Answer

**step1** Understanding the problem

We are given an equation that involves square roots: $$\frac{\sqrt{3}-1}{\sqrt{3}+1}=a+b\sqrt{3}$$. Our task is to find the values of 'a' and 'b', which are numbers. To do this, we need to simplify the expression on the left side of the equation until it matches the form $$a+b\sqrt{3}$$. It's important to note that this problem involves concepts such as square roots and algebraic manipulation, which are typically introduced in middle or high school mathematics, beyond the scope of elementary school (K-5) curriculum.

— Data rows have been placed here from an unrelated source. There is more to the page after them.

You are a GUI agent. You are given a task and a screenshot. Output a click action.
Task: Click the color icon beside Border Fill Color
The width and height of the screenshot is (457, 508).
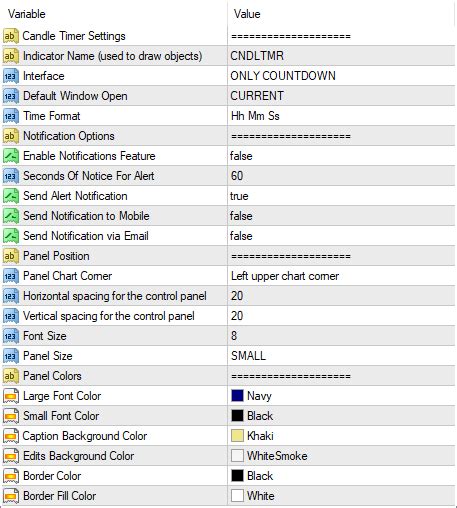tap(10, 496)
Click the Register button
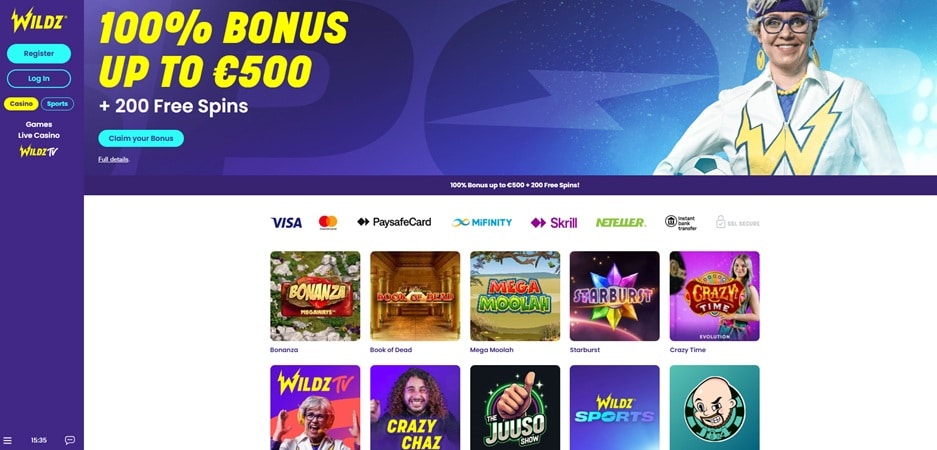The height and width of the screenshot is (450, 937). (x=39, y=54)
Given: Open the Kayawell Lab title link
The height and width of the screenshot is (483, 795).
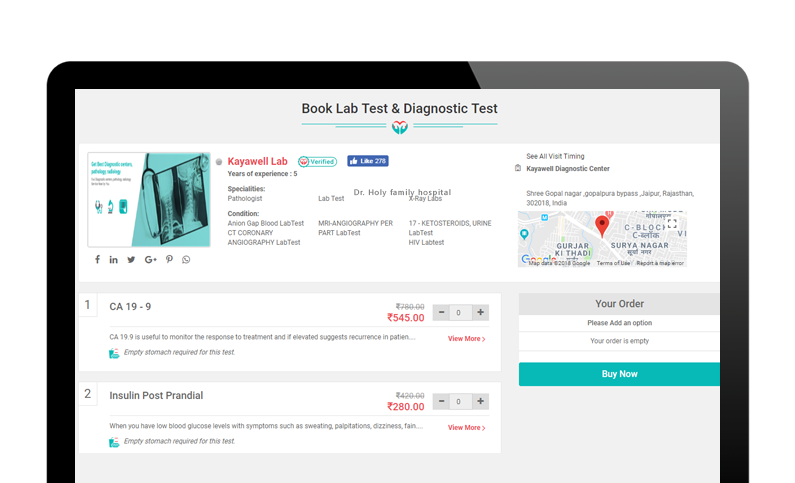Looking at the screenshot, I should pos(257,161).
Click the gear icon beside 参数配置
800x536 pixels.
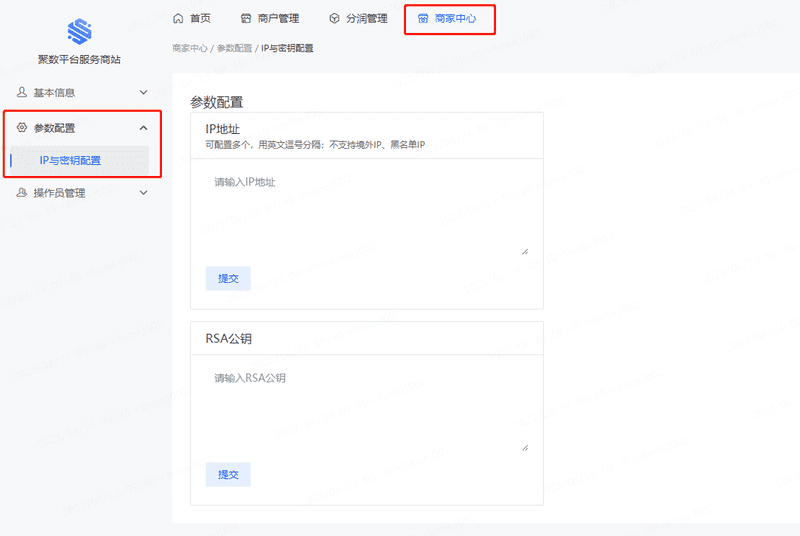click(22, 128)
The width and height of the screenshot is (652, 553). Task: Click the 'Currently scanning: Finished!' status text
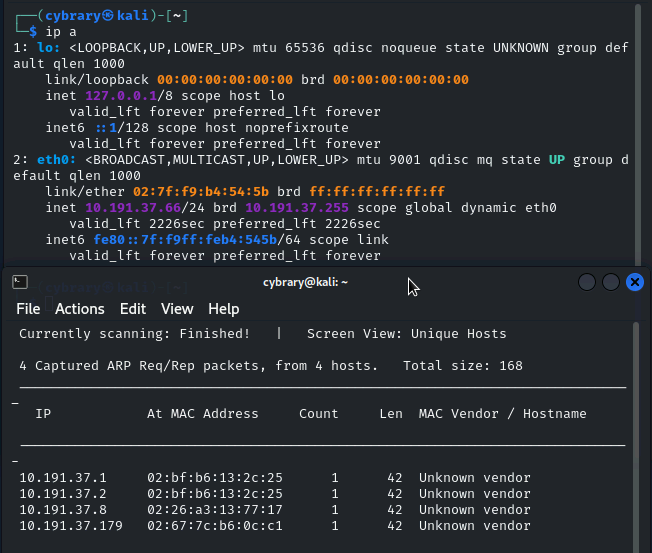(x=135, y=334)
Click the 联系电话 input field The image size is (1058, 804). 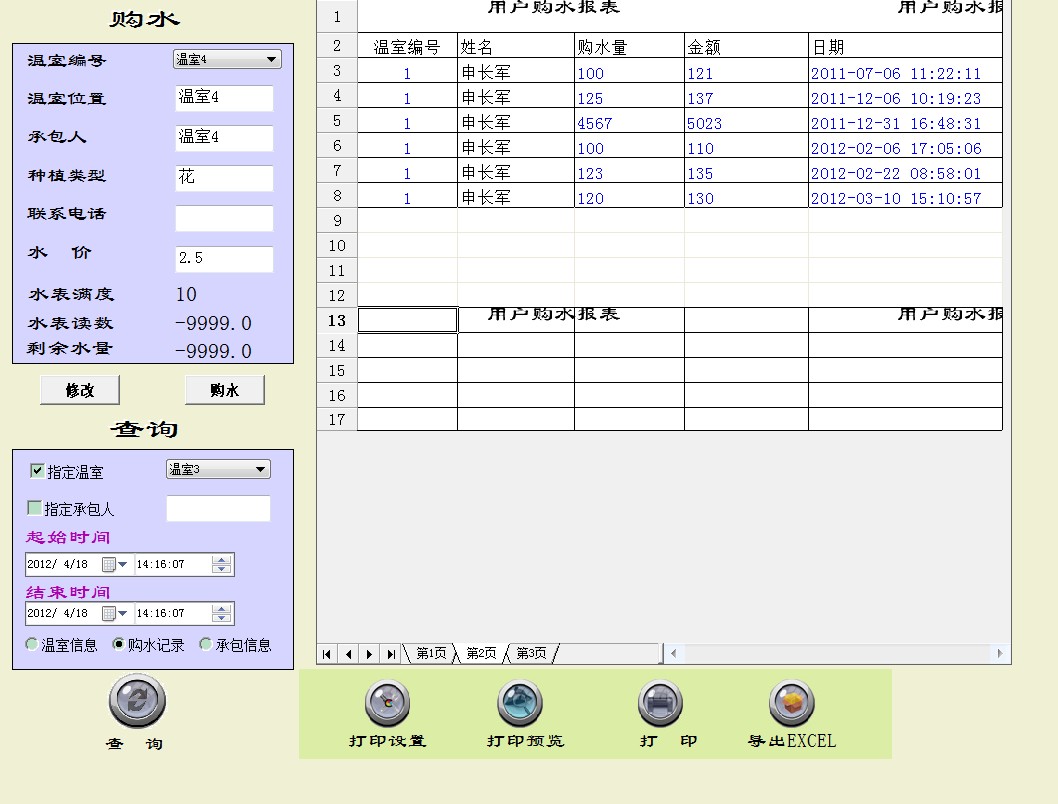224,218
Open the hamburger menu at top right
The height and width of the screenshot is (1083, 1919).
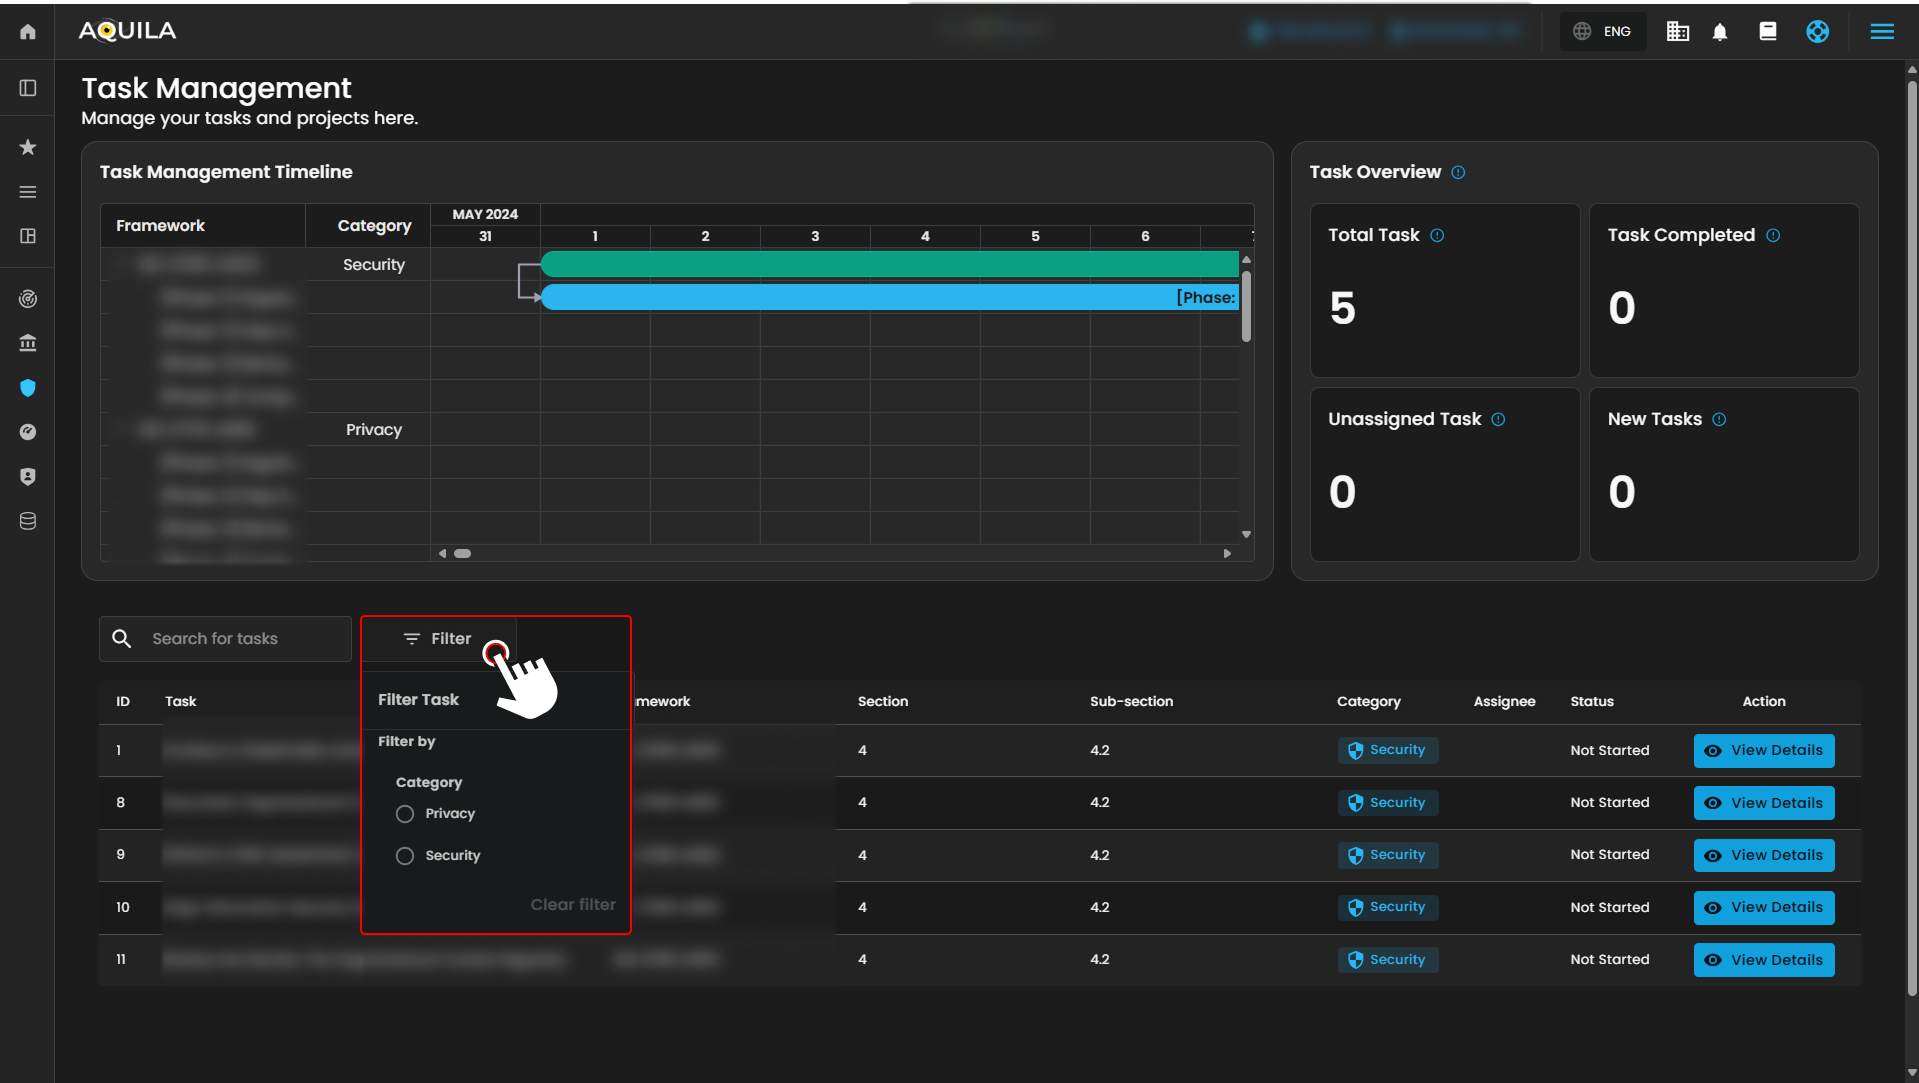pyautogui.click(x=1881, y=32)
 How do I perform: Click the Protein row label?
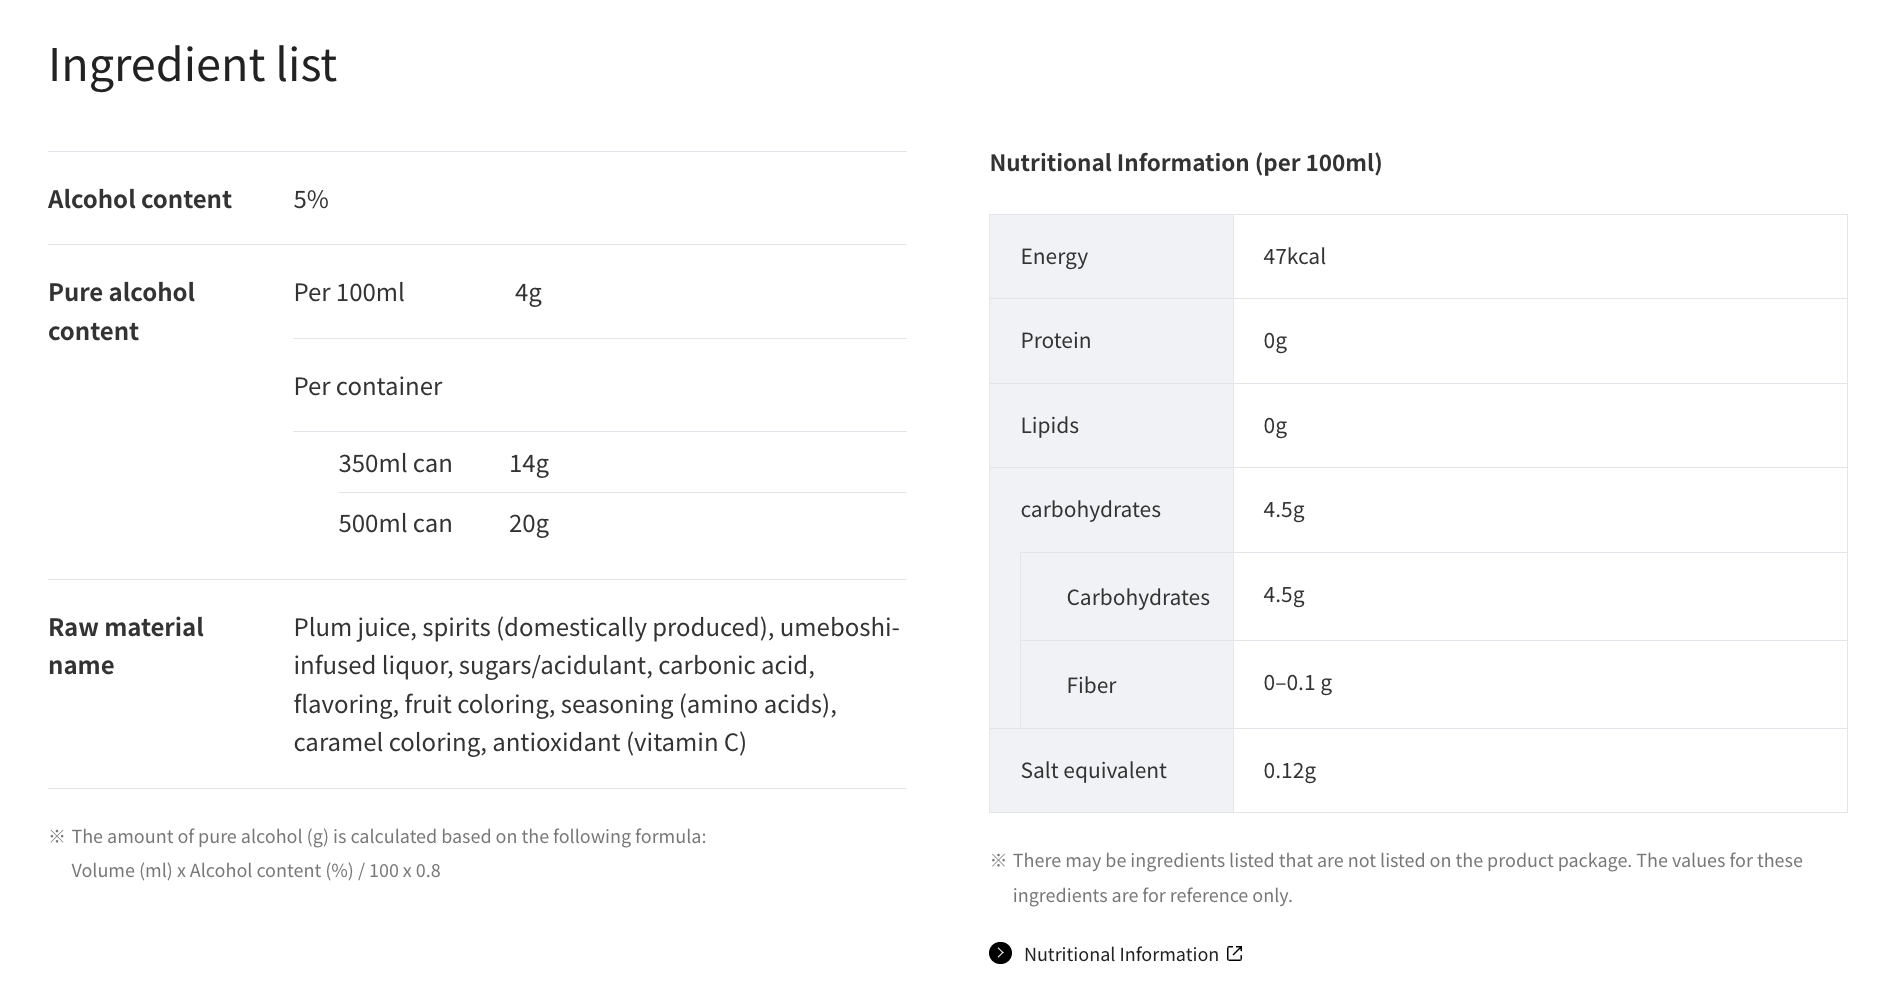1055,340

**step2** Rationalizing the denominator

To simplify the fraction $$\frac{\sqrt{3}-1}{\sqrt{3}+1}$$, we need to remove the square root from the denominator. This process is called rationalizing the denominator. We achieve this by multiplying both the numerator and the denominator by the conjugate of the denominator. The denominator is $$\sqrt{3}+1$$. Its conjugate is $$\sqrt{3}-1$$.
So, we multiply the fraction by $$\frac{\sqrt{3}-1}{\sqrt{3}-1}$$:
$$\frac{\sqrt{3}-1}{\sqrt{3}+1} \times \frac{\sqrt{3}-1}{\sqrt{3}-1}$$

**step3** Simplifying the numerator

Now, let's calculate the product of the terms in the numerator: $$(\sqrt{3}-1) \times (\sqrt{3}-1)$$.
We can expand this multiplication:
$$(\sqrt{3} \times \sqrt{3}) - (\sqrt{3} \times 1) - (1 \times \sqrt{3}) + (1 \times 1)$$
$$ = 3 - \sqrt{3} - \sqrt{3} + 1$$
Combining the whole numbers and the square root terms:
$$ = (3 + 1) - (1\sqrt{3} + 1\sqrt{3})$$
$$ = 4 - 2\sqrt{3}$$

**step4** Simplifying the denominator

Next, let's calculate the product of the terms in the denominator: $$(\sqrt{3}+1) \times (\sqrt{3}-1)$$.
This multiplication follows a pattern known as the "difference of squares", where $$(x+y)(x-y) = x^2 - y^2$$. In this case, $$x=\sqrt{3}$$ and $$y=1$$.
So, we get:
$$(\sqrt{3})^2 - (1)^2$$
$$ = 3 - 1$$
$$ = 2$$

**step5** Combining and simplifying the fraction

Now we combine the simplified numerator and denominator:
$$\frac{4 - 2\sqrt{3}}{2}$$
To simplify this further, we divide each term in the numerator by the denominator (2):
$$\frac{4}{2} - \frac{2\sqrt{3}}{2}$$
$$ = 2 - 1\sqrt{3}$$
$$ = 2 - \sqrt{3}$$

**step6** Comparing with the given form

We have simplified the left side of the original equation to $$2 - \sqrt{3}$$.
The problem states that this expression is equal to $$a+b\sqrt{3}$$.
So, we have:
$$2 - \sqrt{3} = a+b\sqrt{3}$$

**step7** Identifying the values of a and b

By comparing the terms on both sides of the equation, we can find the values of 'a' and 'b'.
The constant term (the part without a square root) on the left side is 2. The constant term on the right side is 'a'. Therefore, $$a = 2$$.
The term with $$\sqrt{3}$$ on the left side is $$-\sqrt{3}$$, which can also be written as $$-1\sqrt{3}$$. The term with $$\sqrt{3}$$ on the right side is $$b\sqrt{3}$$. Therefore, $$b = -1$$.